All of the data is to be repeated verbatim.

(Saved entries)
....................
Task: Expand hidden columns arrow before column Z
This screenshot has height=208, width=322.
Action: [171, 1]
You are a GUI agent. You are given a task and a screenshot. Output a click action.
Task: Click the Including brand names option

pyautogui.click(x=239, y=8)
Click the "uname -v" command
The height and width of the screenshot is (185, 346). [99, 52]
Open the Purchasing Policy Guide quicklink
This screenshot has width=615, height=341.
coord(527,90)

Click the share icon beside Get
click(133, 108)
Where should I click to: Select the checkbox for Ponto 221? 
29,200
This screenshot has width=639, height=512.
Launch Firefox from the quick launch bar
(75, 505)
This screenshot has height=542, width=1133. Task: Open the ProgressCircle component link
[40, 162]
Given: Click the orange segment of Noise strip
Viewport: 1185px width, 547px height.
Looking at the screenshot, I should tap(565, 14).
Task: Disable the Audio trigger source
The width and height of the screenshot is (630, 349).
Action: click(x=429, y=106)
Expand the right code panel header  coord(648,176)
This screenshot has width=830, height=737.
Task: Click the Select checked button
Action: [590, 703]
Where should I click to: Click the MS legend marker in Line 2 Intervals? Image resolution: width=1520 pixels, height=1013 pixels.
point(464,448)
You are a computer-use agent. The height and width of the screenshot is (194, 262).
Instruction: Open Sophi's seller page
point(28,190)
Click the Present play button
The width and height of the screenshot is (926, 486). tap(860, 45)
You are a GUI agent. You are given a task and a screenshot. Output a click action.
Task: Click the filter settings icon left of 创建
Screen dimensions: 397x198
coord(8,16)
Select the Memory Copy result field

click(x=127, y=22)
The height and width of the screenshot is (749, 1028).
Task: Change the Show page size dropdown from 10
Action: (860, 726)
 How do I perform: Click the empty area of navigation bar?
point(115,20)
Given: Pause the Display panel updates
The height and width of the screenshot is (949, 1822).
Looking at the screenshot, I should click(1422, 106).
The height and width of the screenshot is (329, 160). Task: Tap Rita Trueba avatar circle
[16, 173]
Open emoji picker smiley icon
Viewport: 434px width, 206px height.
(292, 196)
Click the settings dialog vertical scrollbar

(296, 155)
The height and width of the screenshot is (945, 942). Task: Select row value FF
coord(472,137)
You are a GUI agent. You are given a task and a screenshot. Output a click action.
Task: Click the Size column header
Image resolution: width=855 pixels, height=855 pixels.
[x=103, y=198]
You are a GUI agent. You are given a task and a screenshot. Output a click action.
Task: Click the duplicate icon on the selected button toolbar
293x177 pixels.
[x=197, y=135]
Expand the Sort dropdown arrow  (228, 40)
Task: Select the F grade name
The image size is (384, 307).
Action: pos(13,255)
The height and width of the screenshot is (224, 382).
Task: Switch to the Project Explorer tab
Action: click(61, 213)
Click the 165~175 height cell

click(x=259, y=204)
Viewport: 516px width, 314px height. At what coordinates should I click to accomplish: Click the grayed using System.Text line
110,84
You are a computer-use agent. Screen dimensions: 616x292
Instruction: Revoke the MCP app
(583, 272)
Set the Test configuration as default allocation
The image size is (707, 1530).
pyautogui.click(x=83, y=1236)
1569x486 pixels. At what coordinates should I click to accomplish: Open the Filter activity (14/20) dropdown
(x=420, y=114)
....................
> _Response_:
Task: Expand hidden columns arrow before column Z
This screenshot has height=208, width=322.
Action: [171, 1]
You are a GUI agent. You are given a task and a screenshot. Output a click action.
Task: Click the Including brand names option

pyautogui.click(x=239, y=8)
Click the "uname -v" command
The height and width of the screenshot is (185, 346). [99, 52]
Open the Purchasing Policy Guide quicklink
This screenshot has width=615, height=341.
coord(527,90)

Click the share icon beside Get
click(133, 108)
Where should I click to: Select the checkbox for Ponto 221? 
29,200
This screenshot has width=639, height=512.
Launch Firefox from the quick launch bar
(75, 505)
This screenshot has height=542, width=1133. Task: Open the ProgressCircle component link
[40, 162]
Given: Click the orange segment of Noise strip
Viewport: 1185px width, 547px height.
Looking at the screenshot, I should tap(565, 14).
Task: Disable the Audio trigger source
The width and height of the screenshot is (630, 349).
Action: click(x=429, y=106)
Expand the right code panel header  coord(648,176)
This screenshot has width=830, height=737.
Task: Click the Select checked button
Action: [590, 703]
Where should I click to: Click the MS legend marker in Line 2 Intervals? Image resolution: width=1520 pixels, height=1013 pixels.
point(464,448)
You are a computer-use agent. The height and width of the screenshot is (194, 262).
Instruction: Open Sophi's seller page
point(28,190)
Click the Present play button
The width and height of the screenshot is (926, 486). tap(860, 45)
You are a GUI agent. You are given a task and a screenshot. Output a click action.
Task: Click the filter settings icon left of 创建
Screen dimensions: 397x198
coord(8,16)
Select the Memory Copy result field

click(x=127, y=22)
The height and width of the screenshot is (749, 1028).
Task: Change the Show page size dropdown from 10
Action: (860, 726)
 How do I perform: Click the empty area of navigation bar?
point(115,20)
Given: Pause the Display panel updates
The height and width of the screenshot is (949, 1822).
Looking at the screenshot, I should click(1422, 106).
The height and width of the screenshot is (329, 160). Task: Tap Rita Trueba avatar circle
[16, 173]
Open emoji picker smiley icon
Viewport: 434px width, 206px height.
(292, 196)
Click the settings dialog vertical scrollbar

(296, 155)
The height and width of the screenshot is (945, 942). Task: Select row value FF
coord(472,137)
You are a GUI agent. You are given a task and a screenshot. Output a click action.
Task: Click the Size column header
Image resolution: width=855 pixels, height=855 pixels.
[x=103, y=198]
You are a GUI agent. You are given a task and a screenshot. Output a click action.
Task: Click the duplicate icon on the selected button toolbar
293x177 pixels.
[x=197, y=135]
Expand the Sort dropdown arrow  (228, 40)
Task: Select the F grade name
The image size is (384, 307).
Action: pos(13,255)
The height and width of the screenshot is (224, 382).
Task: Switch to the Project Explorer tab
Action: click(61, 213)
Click the 165~175 height cell

click(x=259, y=204)
Viewport: 516px width, 314px height. At what coordinates should I click to accomplish: Click the grayed using System.Text line
110,84
You are a computer-use agent. Screen dimensions: 616x292
Instruction: Revoke the MCP app
(583, 272)
Set the Test configuration as default allocation
The image size is (707, 1530).
pyautogui.click(x=83, y=1236)
1569x486 pixels. At what coordinates should I click to accomplish: Open the Filter activity (14/20) dropdown
(x=420, y=114)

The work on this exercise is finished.